Senior Citizens Have Right To Evict their Children From The Property
Sandeep Gulati & anothers vs. Divisional Commissioner, Department Of Revenue, Govt. Of NCT Of Delhi And Others, Delhi High Court 2020
FACTS OF THE CASE
This Petition was filed by the son and the grandson of the respondant against the order dated 20.02.2020 passed by the Appellate Tribunal under the provisions of the Delhi Maintenance and Welfare of Parents and Senior Citizens, Rules, 2009 ordering eviction of the petitioners from house.
The petitioners further submit that there is no proof of any ill-treatment of the respondent by the petitioners. Also that the respondent have taken out various proceedings including filing of civil suit as also filing of the criminal complaint against the petitioner, however, the same remained unsubstantiated and, in fact, Closure Reports have been filed in the complaints filed by the respondent.
Section 22(2) of the Maintenance and Welfare of Parents and Senior Citizens Act, 2007
Section 22(2) of the Maintenance and Welfare of Parents and Senior Citizens Act, 2007, states that the State Government shall prescribe a comprehensive action plan for providing protection of life and property of senior citizens. Which simply means that the state government of the respective states will make the rules for the welfare of parents and senior citizens. These rules can differ from state to state.
REFERENCES MADE BY DELHI HC
Smt. Darshna v. Government of NCT of Delhi & Ors., has held that it is apparent from the plain language of Rule 22(3)(1)(i) of Delhi Maintenance and Welfare of Parents and Senior Citizens Rules, 2009 that a senior citizen is also entitled to evict his son, daughter or legal heir from his property irrespective of whether it is an ancestral or self-acquired property. It is also relevant to note that Delhi High Court said that Darshna has no right, title and interest in the premises and, therefore, cannot insist on residing with Dhani Ram and his wife especially when the relationships between the said parties have deteriorated to the extent as indicated above.”
This Judgment was further upheld division bench of Delhi High Court.
The Hon’ble Delhi High Court referred Punjab & Haryana High Court, Gurpreet Singh v. State of Punjab and Ors., has also held as under:
The Punjab Government as per Rule 22 of Maintenance and Welfare of Parents and Senior Citizens Act, 2007, have framed rules which gives a duty on the District Magistrate to ensure that the life and property of senior citizens are protected and they are able to live with a sense of security and dignity.

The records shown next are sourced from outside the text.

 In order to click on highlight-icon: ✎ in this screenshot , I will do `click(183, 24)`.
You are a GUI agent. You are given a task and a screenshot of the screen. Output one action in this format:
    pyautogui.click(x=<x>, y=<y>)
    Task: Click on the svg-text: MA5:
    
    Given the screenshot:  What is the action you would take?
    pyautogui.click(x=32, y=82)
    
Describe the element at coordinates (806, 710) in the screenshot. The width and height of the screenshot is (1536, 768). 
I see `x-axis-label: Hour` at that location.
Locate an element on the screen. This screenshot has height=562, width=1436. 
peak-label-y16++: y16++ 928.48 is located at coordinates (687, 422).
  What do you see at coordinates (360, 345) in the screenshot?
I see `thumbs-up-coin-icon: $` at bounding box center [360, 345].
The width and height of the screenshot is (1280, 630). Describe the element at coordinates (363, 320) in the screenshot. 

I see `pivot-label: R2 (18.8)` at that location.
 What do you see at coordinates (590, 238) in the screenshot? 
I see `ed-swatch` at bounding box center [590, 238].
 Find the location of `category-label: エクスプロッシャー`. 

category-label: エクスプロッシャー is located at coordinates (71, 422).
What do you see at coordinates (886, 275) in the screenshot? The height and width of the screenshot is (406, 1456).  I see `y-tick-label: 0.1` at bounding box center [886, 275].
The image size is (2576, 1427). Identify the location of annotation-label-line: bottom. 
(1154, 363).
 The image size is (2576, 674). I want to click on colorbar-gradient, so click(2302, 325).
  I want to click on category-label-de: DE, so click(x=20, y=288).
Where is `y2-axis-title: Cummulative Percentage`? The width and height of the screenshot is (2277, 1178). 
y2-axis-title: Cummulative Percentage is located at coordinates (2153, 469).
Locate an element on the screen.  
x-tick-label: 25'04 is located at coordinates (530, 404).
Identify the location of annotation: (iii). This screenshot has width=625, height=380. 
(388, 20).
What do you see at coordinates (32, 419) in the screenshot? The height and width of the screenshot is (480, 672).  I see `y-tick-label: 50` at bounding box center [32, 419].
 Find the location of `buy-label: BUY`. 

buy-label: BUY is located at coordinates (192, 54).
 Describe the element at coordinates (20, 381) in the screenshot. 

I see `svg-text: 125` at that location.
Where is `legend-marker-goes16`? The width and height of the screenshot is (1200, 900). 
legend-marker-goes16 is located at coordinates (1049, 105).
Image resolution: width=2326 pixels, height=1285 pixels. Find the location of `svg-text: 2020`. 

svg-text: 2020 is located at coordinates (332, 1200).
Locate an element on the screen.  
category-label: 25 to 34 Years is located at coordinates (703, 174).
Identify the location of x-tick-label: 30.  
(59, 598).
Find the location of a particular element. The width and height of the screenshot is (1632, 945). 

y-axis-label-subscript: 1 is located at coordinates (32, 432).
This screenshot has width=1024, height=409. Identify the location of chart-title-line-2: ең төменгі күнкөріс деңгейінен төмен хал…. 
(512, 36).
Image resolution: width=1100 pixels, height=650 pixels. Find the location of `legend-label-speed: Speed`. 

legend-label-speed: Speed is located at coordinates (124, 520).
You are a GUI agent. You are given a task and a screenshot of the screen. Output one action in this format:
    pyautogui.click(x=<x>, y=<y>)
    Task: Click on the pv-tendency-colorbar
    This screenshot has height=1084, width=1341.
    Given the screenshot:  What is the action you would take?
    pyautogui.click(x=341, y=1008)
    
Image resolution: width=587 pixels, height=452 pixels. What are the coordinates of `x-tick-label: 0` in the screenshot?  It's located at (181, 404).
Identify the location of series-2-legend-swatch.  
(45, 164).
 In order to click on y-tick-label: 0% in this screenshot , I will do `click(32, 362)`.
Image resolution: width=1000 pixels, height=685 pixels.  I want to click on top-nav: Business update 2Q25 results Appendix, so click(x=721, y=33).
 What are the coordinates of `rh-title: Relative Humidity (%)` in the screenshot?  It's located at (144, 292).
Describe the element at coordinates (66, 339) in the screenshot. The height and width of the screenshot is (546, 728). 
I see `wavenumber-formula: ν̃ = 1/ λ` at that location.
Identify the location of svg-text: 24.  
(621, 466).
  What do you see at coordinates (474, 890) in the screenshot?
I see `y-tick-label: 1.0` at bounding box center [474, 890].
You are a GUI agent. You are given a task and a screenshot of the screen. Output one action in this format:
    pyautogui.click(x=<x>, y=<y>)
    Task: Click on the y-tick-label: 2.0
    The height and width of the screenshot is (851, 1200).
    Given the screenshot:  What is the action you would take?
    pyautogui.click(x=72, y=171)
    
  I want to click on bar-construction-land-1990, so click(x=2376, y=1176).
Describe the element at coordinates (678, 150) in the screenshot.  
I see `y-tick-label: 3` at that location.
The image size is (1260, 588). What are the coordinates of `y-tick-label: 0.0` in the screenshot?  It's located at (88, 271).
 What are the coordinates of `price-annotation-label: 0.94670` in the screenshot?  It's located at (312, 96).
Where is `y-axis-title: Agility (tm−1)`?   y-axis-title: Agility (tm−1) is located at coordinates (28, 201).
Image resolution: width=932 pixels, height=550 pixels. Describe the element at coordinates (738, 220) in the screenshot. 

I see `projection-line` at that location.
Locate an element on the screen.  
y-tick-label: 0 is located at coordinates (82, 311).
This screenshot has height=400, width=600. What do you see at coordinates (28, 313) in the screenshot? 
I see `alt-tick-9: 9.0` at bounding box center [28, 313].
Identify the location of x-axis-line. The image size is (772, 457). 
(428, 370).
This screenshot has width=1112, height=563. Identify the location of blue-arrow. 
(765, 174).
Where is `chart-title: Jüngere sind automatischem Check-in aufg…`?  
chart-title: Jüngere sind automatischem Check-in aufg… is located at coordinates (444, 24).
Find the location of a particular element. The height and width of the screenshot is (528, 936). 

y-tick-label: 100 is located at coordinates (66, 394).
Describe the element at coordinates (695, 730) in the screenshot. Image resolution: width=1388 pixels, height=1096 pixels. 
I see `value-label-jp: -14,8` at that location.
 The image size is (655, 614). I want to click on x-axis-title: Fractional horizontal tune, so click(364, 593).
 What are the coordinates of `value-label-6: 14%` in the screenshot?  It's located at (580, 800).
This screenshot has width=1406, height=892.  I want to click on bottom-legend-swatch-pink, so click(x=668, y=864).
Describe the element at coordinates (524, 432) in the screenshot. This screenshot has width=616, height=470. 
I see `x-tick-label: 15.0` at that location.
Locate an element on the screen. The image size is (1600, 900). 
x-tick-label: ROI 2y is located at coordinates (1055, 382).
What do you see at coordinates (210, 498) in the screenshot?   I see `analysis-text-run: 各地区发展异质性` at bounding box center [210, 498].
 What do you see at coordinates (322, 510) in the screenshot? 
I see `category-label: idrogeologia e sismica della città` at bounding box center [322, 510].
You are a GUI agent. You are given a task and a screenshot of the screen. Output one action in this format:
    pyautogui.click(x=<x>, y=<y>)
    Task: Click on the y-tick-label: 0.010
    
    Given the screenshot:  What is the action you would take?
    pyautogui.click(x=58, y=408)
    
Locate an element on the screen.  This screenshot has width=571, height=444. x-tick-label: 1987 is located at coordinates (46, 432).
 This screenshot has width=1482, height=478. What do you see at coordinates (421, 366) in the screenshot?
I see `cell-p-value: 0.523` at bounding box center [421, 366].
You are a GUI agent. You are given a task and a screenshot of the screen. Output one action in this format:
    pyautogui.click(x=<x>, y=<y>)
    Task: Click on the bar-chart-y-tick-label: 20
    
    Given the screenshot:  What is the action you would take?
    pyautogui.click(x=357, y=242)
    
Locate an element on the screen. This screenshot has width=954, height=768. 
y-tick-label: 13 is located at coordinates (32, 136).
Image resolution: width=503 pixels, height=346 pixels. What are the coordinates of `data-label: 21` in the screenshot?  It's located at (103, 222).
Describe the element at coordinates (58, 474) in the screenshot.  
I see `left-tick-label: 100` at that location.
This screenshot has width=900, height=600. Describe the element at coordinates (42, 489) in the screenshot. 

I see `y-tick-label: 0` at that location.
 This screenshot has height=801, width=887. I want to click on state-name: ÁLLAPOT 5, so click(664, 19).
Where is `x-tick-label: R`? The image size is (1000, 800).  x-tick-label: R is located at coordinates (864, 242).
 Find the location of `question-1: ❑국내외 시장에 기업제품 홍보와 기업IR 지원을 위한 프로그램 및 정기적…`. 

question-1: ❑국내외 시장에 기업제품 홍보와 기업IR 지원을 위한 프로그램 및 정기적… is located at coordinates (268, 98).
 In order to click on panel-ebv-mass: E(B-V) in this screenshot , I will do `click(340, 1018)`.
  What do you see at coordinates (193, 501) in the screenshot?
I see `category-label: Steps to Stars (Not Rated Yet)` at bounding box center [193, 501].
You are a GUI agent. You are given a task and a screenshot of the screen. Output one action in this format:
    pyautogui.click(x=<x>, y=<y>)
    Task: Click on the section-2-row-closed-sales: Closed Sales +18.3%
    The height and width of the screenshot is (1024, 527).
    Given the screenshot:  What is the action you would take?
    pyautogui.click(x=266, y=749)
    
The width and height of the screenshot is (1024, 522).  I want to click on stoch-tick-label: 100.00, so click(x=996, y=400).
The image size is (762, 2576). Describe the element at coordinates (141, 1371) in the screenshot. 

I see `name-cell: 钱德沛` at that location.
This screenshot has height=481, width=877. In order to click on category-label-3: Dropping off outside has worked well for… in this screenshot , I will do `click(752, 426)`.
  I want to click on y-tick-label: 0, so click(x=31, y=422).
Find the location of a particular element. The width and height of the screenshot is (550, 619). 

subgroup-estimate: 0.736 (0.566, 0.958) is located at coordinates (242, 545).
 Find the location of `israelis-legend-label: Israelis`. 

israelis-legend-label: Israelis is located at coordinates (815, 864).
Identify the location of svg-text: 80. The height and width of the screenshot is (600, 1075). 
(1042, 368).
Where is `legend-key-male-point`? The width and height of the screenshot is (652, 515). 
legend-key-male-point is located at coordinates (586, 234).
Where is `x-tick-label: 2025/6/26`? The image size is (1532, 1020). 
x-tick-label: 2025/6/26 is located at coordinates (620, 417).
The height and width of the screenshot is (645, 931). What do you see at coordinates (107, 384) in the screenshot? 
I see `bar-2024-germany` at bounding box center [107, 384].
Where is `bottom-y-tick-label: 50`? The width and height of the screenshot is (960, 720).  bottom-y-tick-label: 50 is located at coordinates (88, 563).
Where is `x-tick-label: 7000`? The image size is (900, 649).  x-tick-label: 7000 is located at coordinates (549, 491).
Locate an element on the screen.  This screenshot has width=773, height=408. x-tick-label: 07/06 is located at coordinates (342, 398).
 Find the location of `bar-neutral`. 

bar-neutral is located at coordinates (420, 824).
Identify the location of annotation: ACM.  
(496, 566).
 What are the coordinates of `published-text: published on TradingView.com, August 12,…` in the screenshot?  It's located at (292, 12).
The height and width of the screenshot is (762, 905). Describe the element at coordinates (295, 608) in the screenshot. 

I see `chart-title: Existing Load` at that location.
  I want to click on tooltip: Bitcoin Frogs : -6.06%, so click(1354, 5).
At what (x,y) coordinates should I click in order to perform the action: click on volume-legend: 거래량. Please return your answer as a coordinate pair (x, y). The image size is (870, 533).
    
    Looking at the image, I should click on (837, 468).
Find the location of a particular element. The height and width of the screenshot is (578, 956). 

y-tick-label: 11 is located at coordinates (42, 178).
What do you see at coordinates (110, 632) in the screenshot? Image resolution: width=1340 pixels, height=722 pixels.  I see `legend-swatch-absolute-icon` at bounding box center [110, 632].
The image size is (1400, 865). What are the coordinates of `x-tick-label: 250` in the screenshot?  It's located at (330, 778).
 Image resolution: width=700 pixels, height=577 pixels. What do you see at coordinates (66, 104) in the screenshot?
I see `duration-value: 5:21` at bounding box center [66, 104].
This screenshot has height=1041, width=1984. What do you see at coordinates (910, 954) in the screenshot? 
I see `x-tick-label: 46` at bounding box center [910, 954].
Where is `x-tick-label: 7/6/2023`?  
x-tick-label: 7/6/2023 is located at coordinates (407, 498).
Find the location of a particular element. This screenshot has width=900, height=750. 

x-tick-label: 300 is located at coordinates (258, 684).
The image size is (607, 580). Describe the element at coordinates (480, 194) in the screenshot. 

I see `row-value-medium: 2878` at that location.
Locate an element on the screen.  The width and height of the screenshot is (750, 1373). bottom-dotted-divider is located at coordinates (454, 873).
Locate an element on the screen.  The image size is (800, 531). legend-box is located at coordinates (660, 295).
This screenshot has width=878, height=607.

In Gurpreet Singh Case, the petitioner is a licensee living in the premises on the basis of concession given by his father to live in the property owned by him. A licence stands terminated the moment the licensor conveys a notice of termination of a licence. There is no vested right of any kind in the licensee to remain in possession of the property licensed. Admittedly, Respondent (father) was the owner of the property in question. The petitioner is living in part of the property. Such property owned by respondent mandated to be protected under the Maintenance and Welfare of Parents and Senior Citizens Act, 2007. Protection of the property of a senior citizen includes all incidences, rights and obligations in respect of property in question. The P&H High Court held that the petitioner hab=ve no right to resist eviction and court said that the eviction is one part of the right to protect the property of a senior citizen which right could be exercised by a senior citizen in terms of provisions of the statute, Rules framed and the Action Plan notified.
JUDGMENT BY DELHI HC
The Hon’ble Justice Navin Chawla while answering to the arguments made by the Petitioner related to Criminal Proceedings like criminal complaint etc said that “No parent is expected to initiate such proceedings against their own children only out of vengeance or from some mala fide intents”
Also, Hon’ble Justice Chawla while referring to the above two cases, that is, Smt. Darshna v. Government of NCT of Delhi & Ors. And Gurpreet Singh v. State of Punjab and Ors., said that the above judgments clearly show that a senior citizen has to only show that his property needs protection and need not necessarily have to show that he/she needs maintenance or has been ill-treated by the son or other legal heir. Also, if the nature of possession of the petitioner(s) being that of a licencee (as in gurpreet singh case) and there admittedly being a series of litigations between them.
Therefore, the order of eviction cannot be faulted and Petitioners are liable to be evicted from the property of the respondent.